■ **PROBLEM DESCRIPTION**
Lines before the one containing "This screenshot has height=713, width=1267." are excluded; reproduce that line and all lines after it in the entries below, exactly.

(Collected data entries)
=======

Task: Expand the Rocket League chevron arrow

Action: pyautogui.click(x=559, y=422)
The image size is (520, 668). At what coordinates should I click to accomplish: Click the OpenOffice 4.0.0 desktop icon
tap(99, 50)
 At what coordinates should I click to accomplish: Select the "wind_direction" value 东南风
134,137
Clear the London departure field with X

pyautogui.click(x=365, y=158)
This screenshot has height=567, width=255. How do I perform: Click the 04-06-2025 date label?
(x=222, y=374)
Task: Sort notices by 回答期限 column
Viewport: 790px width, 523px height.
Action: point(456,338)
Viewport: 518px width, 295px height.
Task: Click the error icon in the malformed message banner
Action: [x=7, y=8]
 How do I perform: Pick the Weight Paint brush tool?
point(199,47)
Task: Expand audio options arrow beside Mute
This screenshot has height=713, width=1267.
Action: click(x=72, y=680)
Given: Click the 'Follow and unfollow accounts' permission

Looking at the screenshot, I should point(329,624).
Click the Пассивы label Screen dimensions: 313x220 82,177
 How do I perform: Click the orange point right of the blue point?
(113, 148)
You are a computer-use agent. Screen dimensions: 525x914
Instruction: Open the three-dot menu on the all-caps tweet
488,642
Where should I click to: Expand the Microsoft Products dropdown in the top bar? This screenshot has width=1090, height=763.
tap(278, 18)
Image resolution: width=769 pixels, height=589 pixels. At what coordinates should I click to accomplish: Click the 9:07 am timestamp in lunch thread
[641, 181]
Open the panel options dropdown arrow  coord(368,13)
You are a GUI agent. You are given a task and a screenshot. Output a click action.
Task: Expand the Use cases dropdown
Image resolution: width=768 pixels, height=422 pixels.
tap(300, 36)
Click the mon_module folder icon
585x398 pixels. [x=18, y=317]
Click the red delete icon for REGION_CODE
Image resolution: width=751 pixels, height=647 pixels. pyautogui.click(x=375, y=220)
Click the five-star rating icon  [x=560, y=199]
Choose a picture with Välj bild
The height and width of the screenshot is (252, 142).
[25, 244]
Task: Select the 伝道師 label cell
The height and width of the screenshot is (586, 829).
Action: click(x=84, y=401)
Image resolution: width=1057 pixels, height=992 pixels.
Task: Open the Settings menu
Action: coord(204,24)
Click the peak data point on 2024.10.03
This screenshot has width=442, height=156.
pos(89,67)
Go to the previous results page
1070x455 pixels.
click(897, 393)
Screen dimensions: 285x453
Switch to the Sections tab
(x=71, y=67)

=======

■ **RESPONSE AREA**
This screenshot has height=713, width=1267.
Action: click(x=72, y=680)
Given: Click the 'Follow and unfollow accounts' permission

Looking at the screenshot, I should point(329,624).
Click the Пассивы label Screen dimensions: 313x220 82,177
 How do I perform: Click the orange point right of the blue point?
(113, 148)
You are a computer-use agent. Screen dimensions: 525x914
Instruction: Open the three-dot menu on the all-caps tweet
488,642
Where should I click to: Expand the Microsoft Products dropdown in the top bar? This screenshot has width=1090, height=763.
tap(278, 18)
Image resolution: width=769 pixels, height=589 pixels. At what coordinates should I click to accomplish: Click the 9:07 am timestamp in lunch thread
[641, 181]
Open the panel options dropdown arrow  coord(368,13)
You are a GUI agent. You are given a task and a screenshot. Output a click action.
Task: Expand the Use cases dropdown
Image resolution: width=768 pixels, height=422 pixels.
tap(300, 36)
Click the mon_module folder icon
585x398 pixels. [x=18, y=317]
Click the red delete icon for REGION_CODE
Image resolution: width=751 pixels, height=647 pixels. pyautogui.click(x=375, y=220)
Click the five-star rating icon  [x=560, y=199]
Choose a picture with Välj bild
The height and width of the screenshot is (252, 142).
[25, 244]
Task: Select the 伝道師 label cell
The height and width of the screenshot is (586, 829).
Action: click(x=84, y=401)
Image resolution: width=1057 pixels, height=992 pixels.
Task: Open the Settings menu
Action: coord(204,24)
Click the peak data point on 2024.10.03
This screenshot has width=442, height=156.
pos(89,67)
Go to the previous results page
1070x455 pixels.
click(897, 393)
Screen dimensions: 285x453
Switch to the Sections tab
(x=71, y=67)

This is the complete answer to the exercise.